When you work with Kubernetes every day, the dangerous commands are usually not complicated. They are the simple ones you run too fast.

 

 

Those commands are normal parts of Kubernetes operations. However, they become expensive mistakes when your terminal is pointed at the wrong cluster, the wrong namespace, or the wrong file.

Kubectl Confirm is a VS Code Kubernetes extension that adds a small safety layer around that workflow without moving Kubernetes work out of VS Code.

 

Most DevOps engineers already have a routine for checking context before touching a cluster. Run kubectl config current-context, check the file path, maybe run a diff, then apply.
In practice, those routines are easy to skip during incidents or fast production changes. VS Code makes it convenient to open and edit YAML files, but the final step often drops back into a terminal where context can be easy to miss.
Kubectl Confirm keeps the workflow inside the editor and makes the risky parts visible before the command is sent.

Kubectl Confirm adds Kubernetes commands to the VS Code explorer context menu. From a YAML file or folder, you can run common kubectl operations without manually typing the path.

 

 

For day-to-day Kubernetes work, the extension supports:

– kubectl apply -f for files and folders

– kubectl diff -f for files and folders

– kubectl delete -f for manifest files

– kubectl apply -k for kustomize directories

– kubectl diff -k for kustomize directories

– Syncing live Kubernetes resource configuration back to local YAML

– CD into selected folder

 

The main goal is not to replace kubectl. Instead, the extension makes the command you were already going to run harder to execute blindly.

 

For apply and delete operations, Kubectl Confirm shows the active Kubernetes context and the exact command before execution. This is the part I care about most.

 

Seeing the current context inside the confirmation dialog makes it much harder to accidentally apply staging work to production or delete something from the wrong cluster.

 

The confirmation step includes:

– The current kubectl context

– The exact kubectl command

– The selected file or folder path

– A manual confirmation action before anything runs

 

For teams managing multiple kubeconfigs, terminals, or VS Code windows at the same time, this becomes especially useful.

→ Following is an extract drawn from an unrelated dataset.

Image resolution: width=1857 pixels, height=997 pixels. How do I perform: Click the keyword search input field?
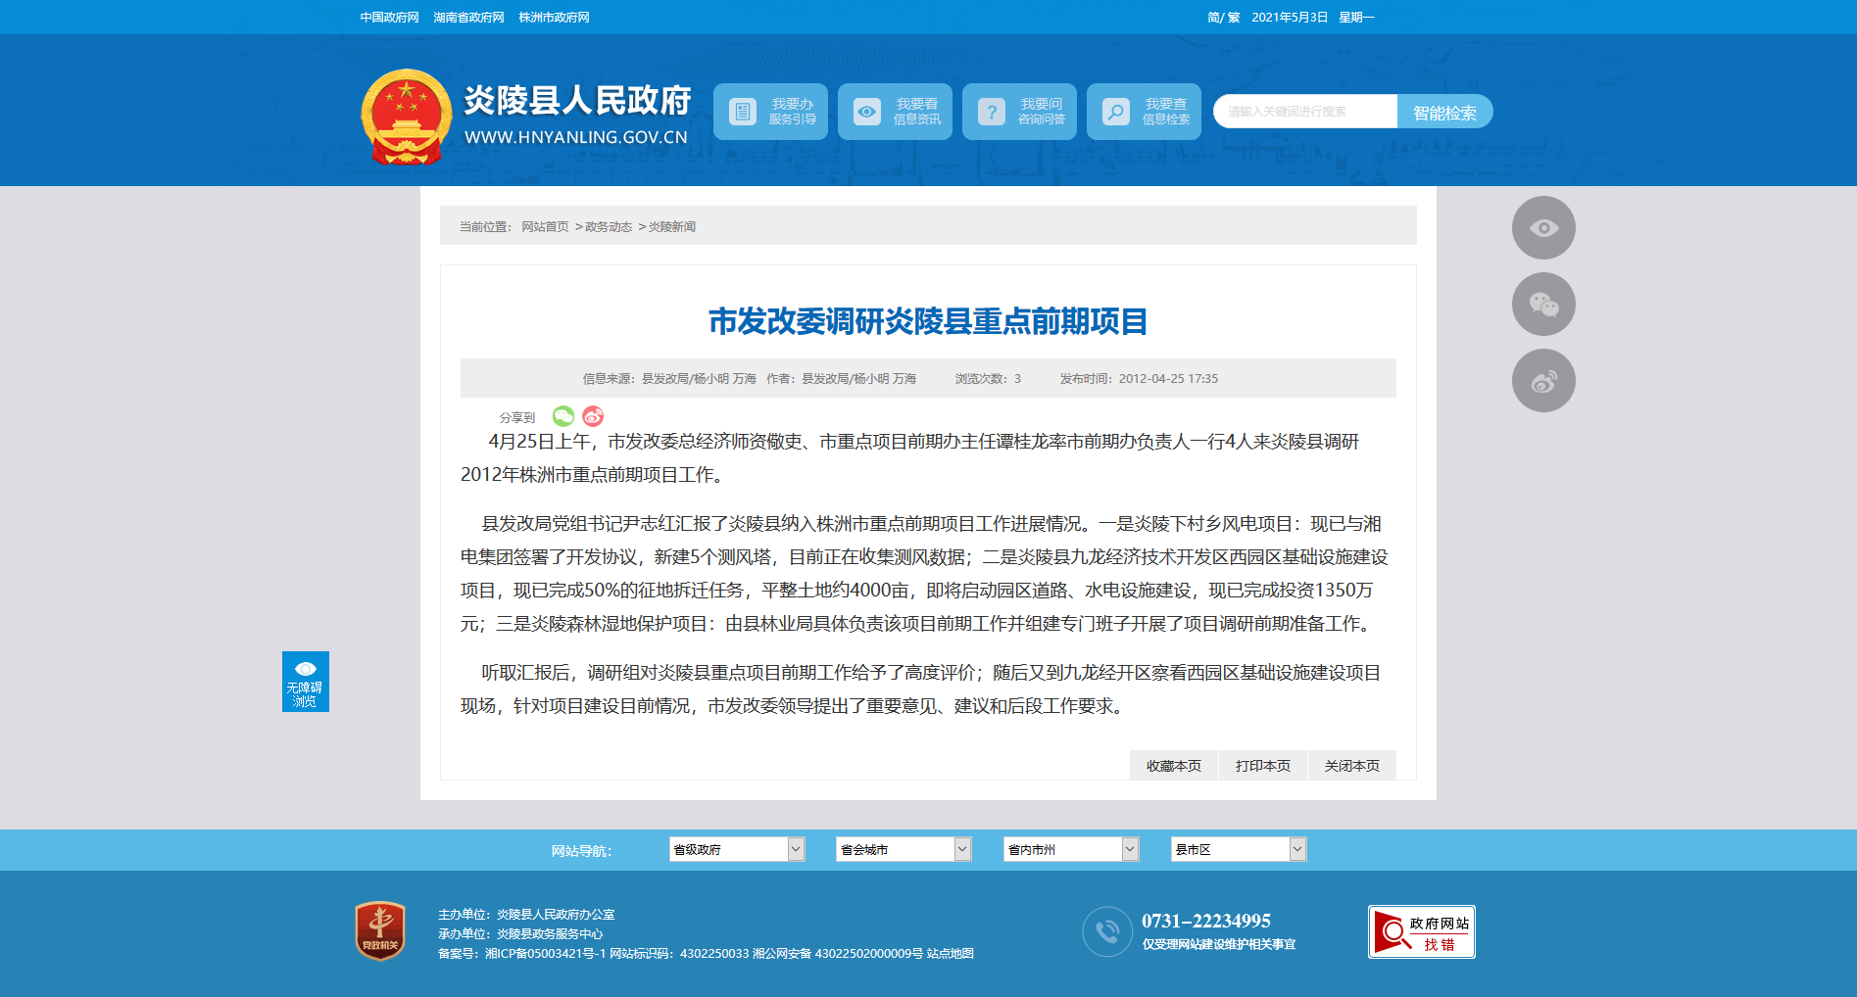[1305, 112]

After confirmation, the extension starts a visible five second countdown before sending the command to the active terminal.

 

More importantly, that delay is intentional. It gives you one more chance to stop the command if something looks wrong after you click confirm.

However, this is not a replacement for RBAC, admission control, GitOps, policy engines, or proper review. Instead, it acts as a local guardrail for the human part of the workflow. In practice, that is where many mistakes start.

 

The extension also exposes kubectl diff directly from the right-click menu. This keeps the safer path short:

1. Right-click the manifest or folder.

2. Run diff.

3. Review what Kubernetes would change.

4. Run apply only after the diff makes sense.

 

For kustomize directories, the same pattern applies with kubectl diff -k and kubectl apply -k.

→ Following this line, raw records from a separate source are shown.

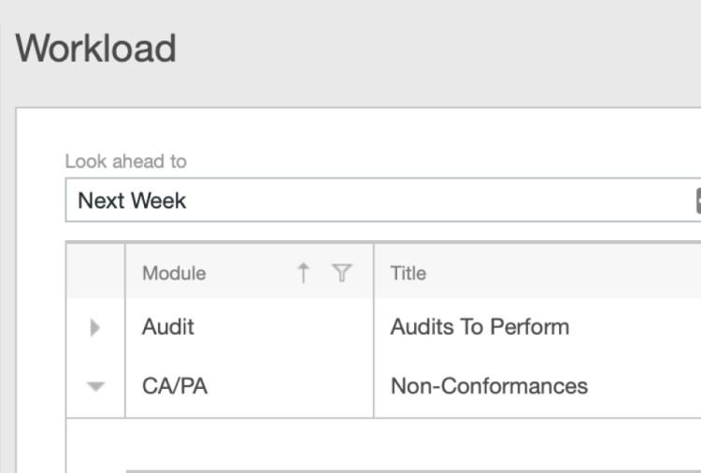The image size is (701, 473).
Task: Click the Next Week text field
Action: [132, 200]
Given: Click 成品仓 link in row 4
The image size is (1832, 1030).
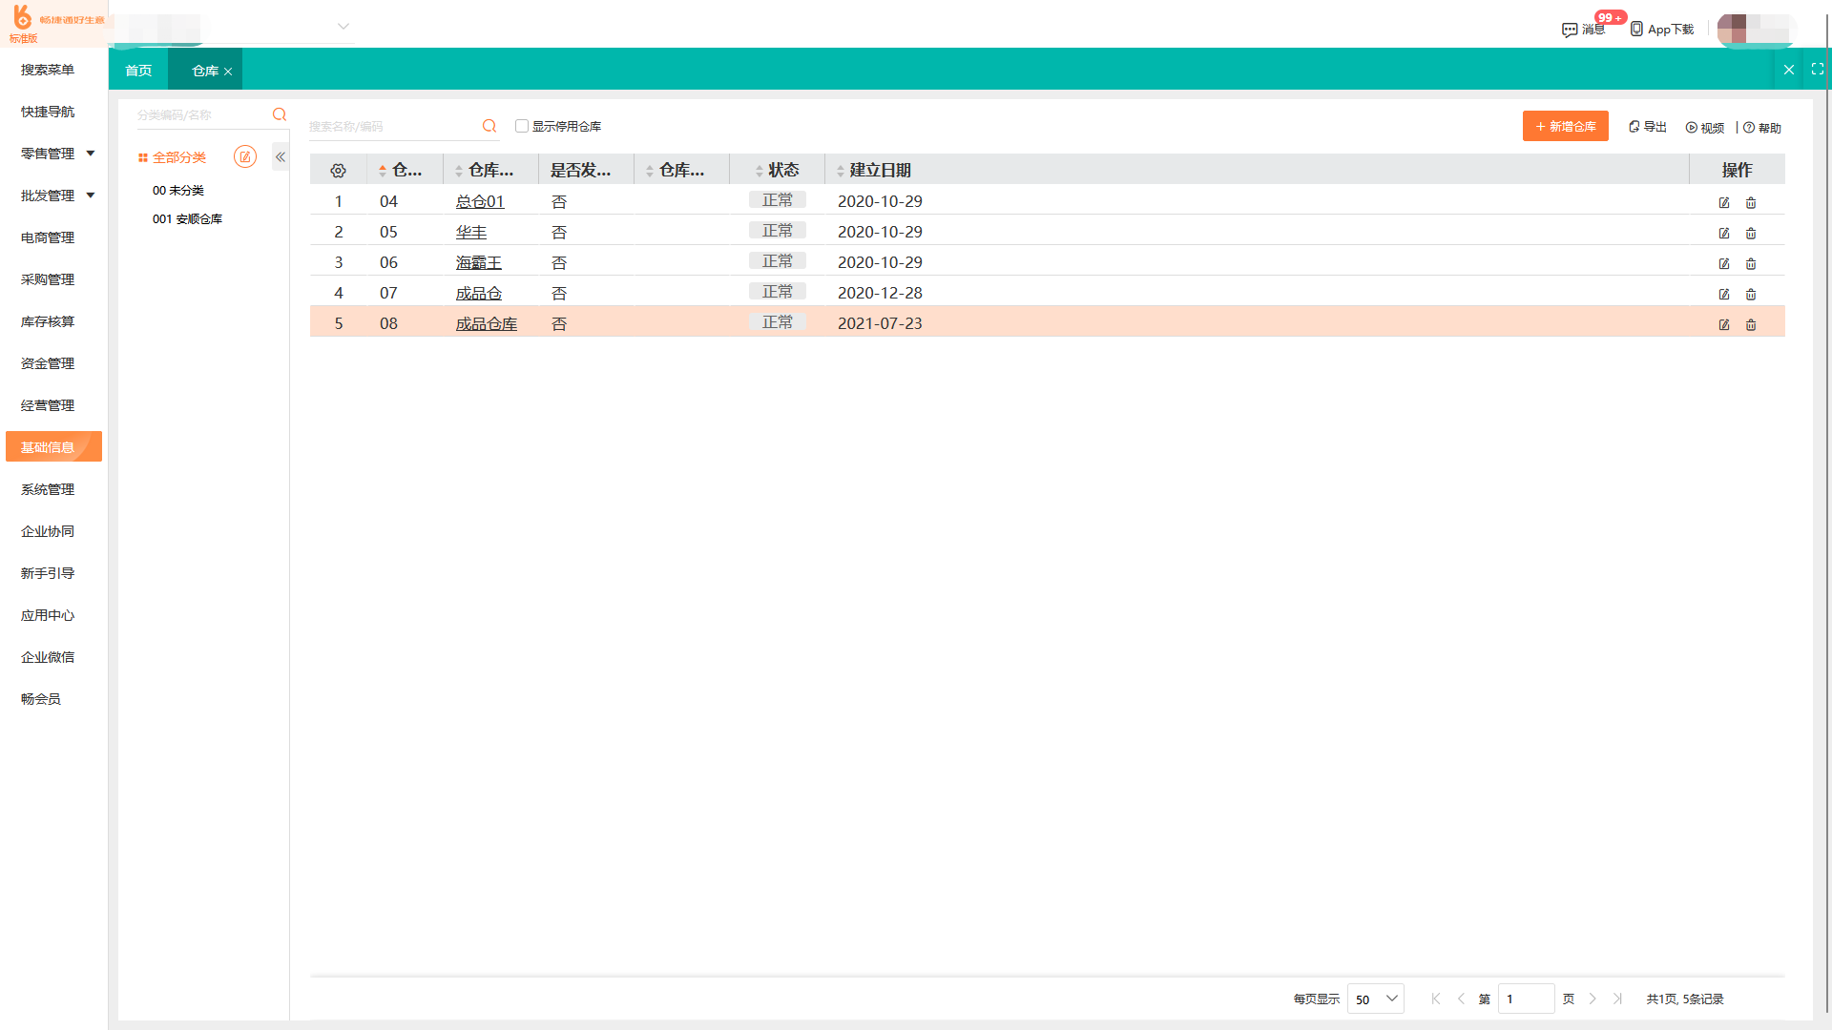Looking at the screenshot, I should tap(477, 292).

In practice, engineers eventually bypass workflows that slow them down. The extension tries to keep the safe path close to the normal muscle memory.

 

Kubectl Confirm also includes commands for syncing online Kubernetes resource configuration back into local YAML using kubectl-sync2local.

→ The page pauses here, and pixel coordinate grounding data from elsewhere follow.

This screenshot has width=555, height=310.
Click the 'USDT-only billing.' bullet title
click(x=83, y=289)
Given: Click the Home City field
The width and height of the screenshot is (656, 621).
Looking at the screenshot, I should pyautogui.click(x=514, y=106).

For example, this becomes useful when you need to compare what is running in the cluster with what is currently in your local manifests. Additionally, it helps during cleanup, drift checks, and situations where someone changed a resource outside the expected workflow.

I still prefer Git as the source of truth, but in real environments you sometimes need to inspect and reconcile what is actually running. Having that command one click away is practical.

This extension is for engineers who already use VS Code for Kubernetes YAML and want fewer sharp edges around day-to-day kubectl work.

It fits teams and individuals who:

– Switch between multiple Kubernetes clusters

– Work with production and non-production manifests in the same editor

– Prefer reviewing diffs before applying changes

– Want a visible confirmation step for destructive commands

– Need quick access to common kubectl actions from the file explorer

 

The extension is intentionally small. Rather than becoming a full Kubernetes dashboard, it adds checks around the commands DevOps engineers already use.

Kubectl Confirm expects a normal local Kubernetes setup:

– VS Code

– kubectl installed and available in your PATH

– A configured kubeconfig

– Access to the clusters you want to manage

 

The extension sends commands to the active VS Code terminal after confirmation. That keeps the output visible and leaves the final execution environment familiar.

Kubernetes safety is usually built in layers. RBAC, namespaces, admission policies, CI checks, GitOps workflows, and reviews all matter.

Kubectl Confirm focuses on a smaller layer: the moment before a human runs a command from their editor.

For Kubernetes teams working inside VS Code, that moment is worth guarding. Showing the active context, showing the exact command, requiring confirmation, and adding a short cancellable delay can prevent a bad click or a rushed command from becoming a production issue.

That is the reason this extension exists.